Semua itu untuk dikatakan, saya belajar lebih awal dan cepat bahwa kata-kata dan perasaan bisa cepat berlalu. Saya yakin sejak usia muda bahwa cinta adalah sesuatu yang terjadi pada orang lain di dunia lain. Jika ditanya seperti apa pria impian saya, saya memberikan jawaban paling aneh yang bisa saya pikirkan: tinggi, berambut merah, Inggris, dibuat saya tertawa, bisa melihat melalui pertahanan saya, dan ingin berkeliling dunia bersama saya dan semua anjing dan kucing yang kami bisa menyelamatkan. Kami entah bagaimana akan mandiri dan mendapatkan uang kami di luar batas-batas pekerjaan 9-5 yang membosankan. Dia akan berani dan mendorong saya untuk bertualang dan mencoba hal-hal baru, seperti makan kalajengking dan terjun payung. Saya akan mencintai dan setia, menghujani kasih sayang dan bertindak sebagai wanita kuat di balik tirai. Itu adalah dan merupakan fantasi kekanak-kanakan yang benar-benar menjengkelkan hingga Januari 2013.

Aku tidak langsung memperhatikannya. Saya sudah lajang begitu lama, saya memiliki rutinitas saya — pergi ke salah satu dari tiga bar favorit saya seminggu sekali untuk makan malam dan ilusi perusahaan. Ketika saya melihat bangku bar terbuka, saya tahu saya harus cepat meraihnya.

"Apakah ada orang yang duduk di sini?" Saya bertanya.

Dia berbalik dan menatapku sebelum menjawab dengan aksen Oxford-nya, "Tidak, silakan."

Aku masih belum meliriknya lebih dari satu detik pada saat ini. Saya mengenali bartender untuk malam itu sebagai salah satu favorit saya. Dia datang ke bar dan memeluk saya sebelum menanyakan apa yang ingin saya minum. Saya menindaklanjuti dengan menanyakan bagaimana istrinya dan apakah dia bisa keluar malam ini untuk menemuinya. Terkadang, dia akan turun dan menggoda suaminya di bar seolah-olah mereka orang asing untuk memberi tip.

Saat bartender mulai membuatkan minuman saya, aksen Oxford memanggil saya lagi.

"Apakah itu pacarmu?" Dia bertanya.

Aku akhirnya berbalik dan menatapnya, hampir menelan lidahku. Seorang pria, mungkin 6'2, dengan rambut merah stroberi dan janggut yang dipangkas rapi tersenyum padaku. Dia dibangun seperti perenang yang saya ingat pelatihan untuk Olimpiade di perguruan tinggi.

“Tidak, sebenarnya, kami semua menghadiri gym yang sama bersama-sama,” jawabku. Saya hanya mencoba datang ke sini ketika dia bekerja untuk memiliki seseorang untuk diajak bicara.”

Dia memiliki seringai paling seksi di wajahnya sekarang saat mata cokelatnya bersinar.

"Yah, aku senang mendengarnya," katanya. “Saya menemukan tempat ini secara tidak sengaja. Hanya butuh gigitan cepat sebelum penerbangan malam ini, tapi menunya terlihat lumayan…”

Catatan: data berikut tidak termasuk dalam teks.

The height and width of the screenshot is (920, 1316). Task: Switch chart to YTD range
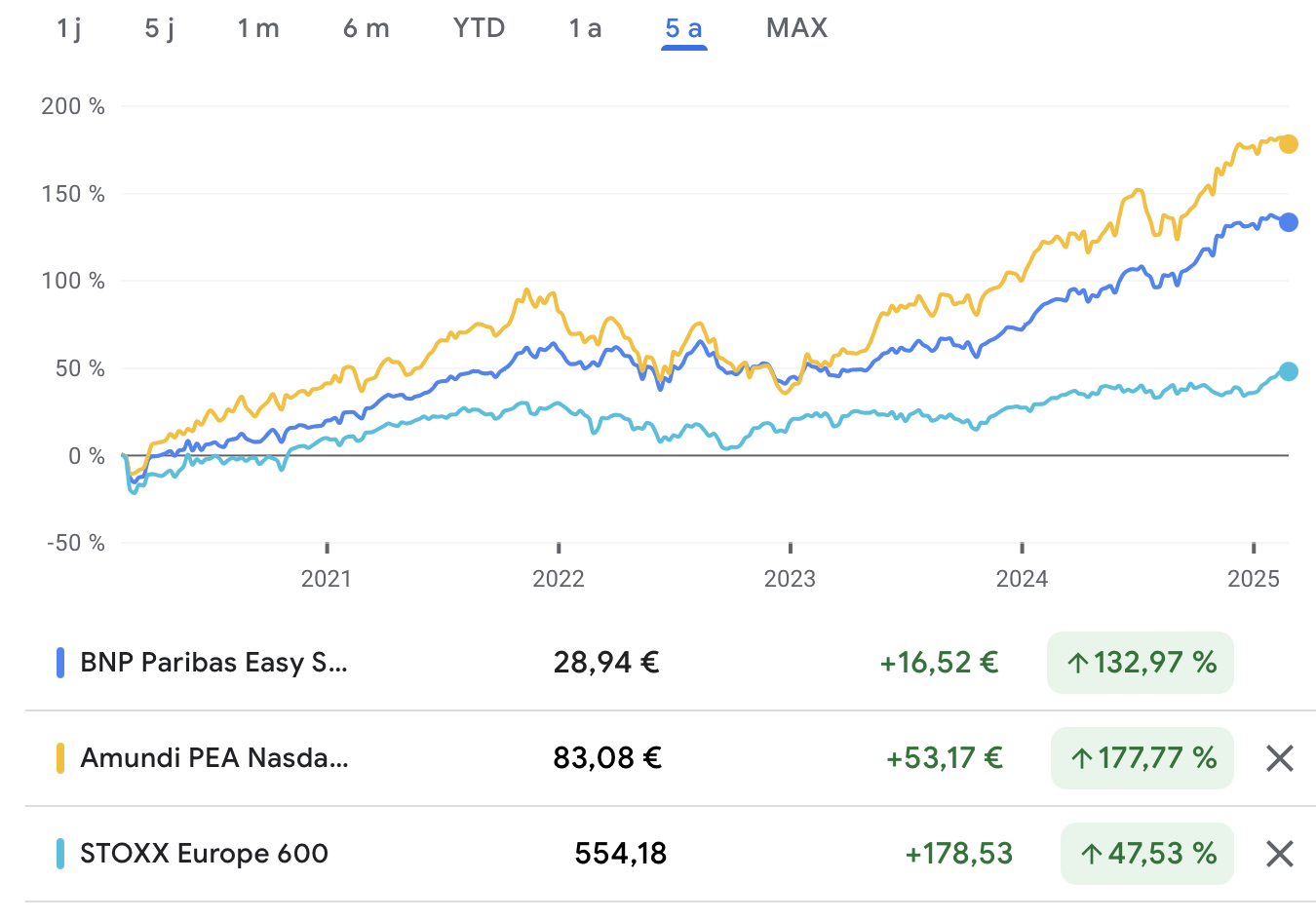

Sama seperti setiap klise yang pernah saya dengar, sisa percakapan kami berlalu begitu saja. Saya tidak ingat minuman saya diletakkan di depan saya. Saya tidak ingat memesan apa yang saya pesan. Saya sangat terpesona dan terpesona berbicara dengannya. Tawanya menular. Saya menemukan diri saya senang bahwa saya bisa membuatnya tertawa sama sekali. Kami hampir tidak makan, karena kami begitu terjebak dalam satu sama lain, memerah momen yang diberikan untuk semua yang berharga. Saya mendapati diri saya pusing dan membagikan hal-hal yang tidak pernah saya ceritakan kepada siapa pun selama bertahun-tahun. Sebelum saya menyadarinya, dia melihat teleponnya dan praktis jatuh dari kursi bar.

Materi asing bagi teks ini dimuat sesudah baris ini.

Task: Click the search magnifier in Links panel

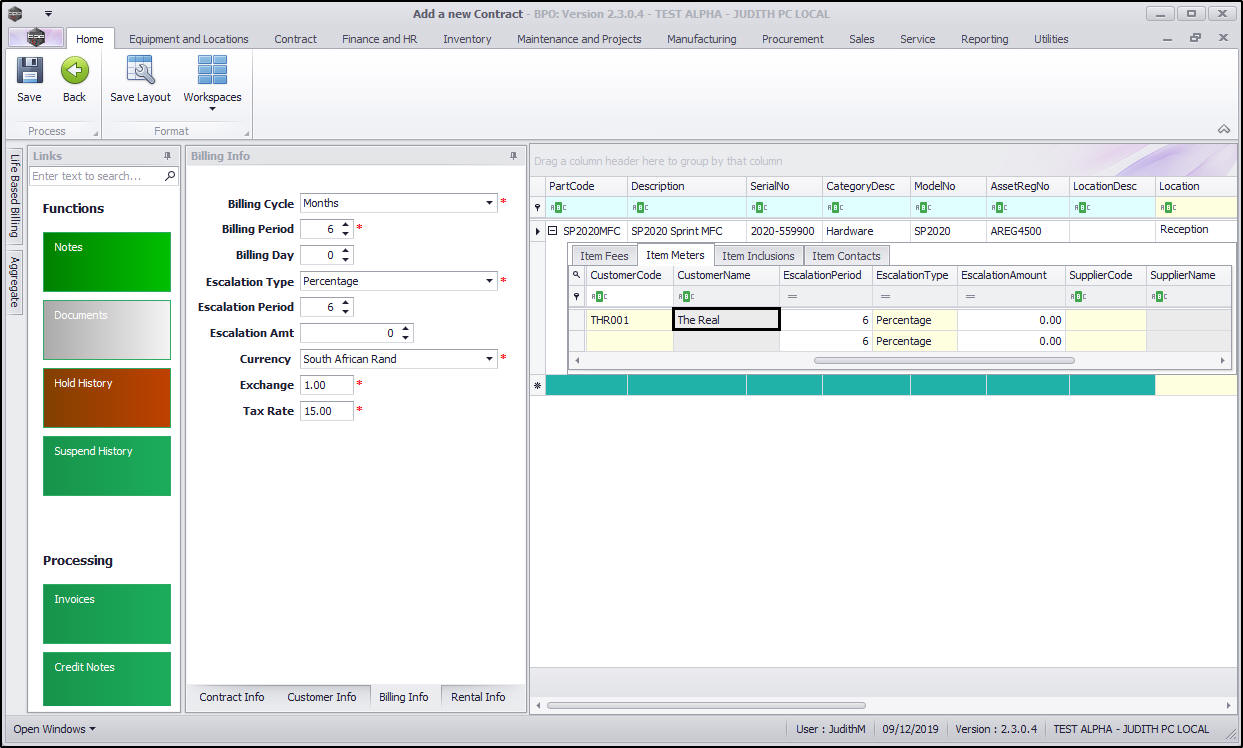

"Omong kosong! Saya tidak menyadari jam berapa sekarang. Saya akan terlambat untuk penerbangan saya, tetapi ini luar biasa!” Dia berseri-seri padaku dan melemparkan kartunya untuk membayar tagihannya. “Dengar, saya tinggal di New York City, tetapi saya telah terbang ke Seattle setiap minggu untuk proyek yang sedang saya kerjakan ini. Aku ingin mengajakmu jalan-jalan saat aku di kota minggu depan.”

"Maksudmu kencan?" tanyaku, hampir takjub karena aku mengucapkan kata empat huruf itu setelah bertahun-tahun.

"Tentu saja," katanya sambil tersenyum.

Saya membungkuk, mengatakan nomor telepon saya di telinganya untuk mencoba dan menanamkan momen ini dalam pikiran saya dengan aromanya. Ada bagian dari diri saya yang ingin memintanya untuk pulang bersama saya saat itu, tetapi ketakutan saya muncul terlalu cepat untuk saya pertimbangkan. Saya meminta nomornya sebagai balasan, dan setelah disimpan di ponsel saya, dia berlari keluar pintu untuk sampai ke bandara.

Malam itu, saya menatap ponsel, keduanya mati rasa dan gembira hanya dengan pikiran.

Tolong biarkan ini menjadi nyata. Harap menjadi nyata.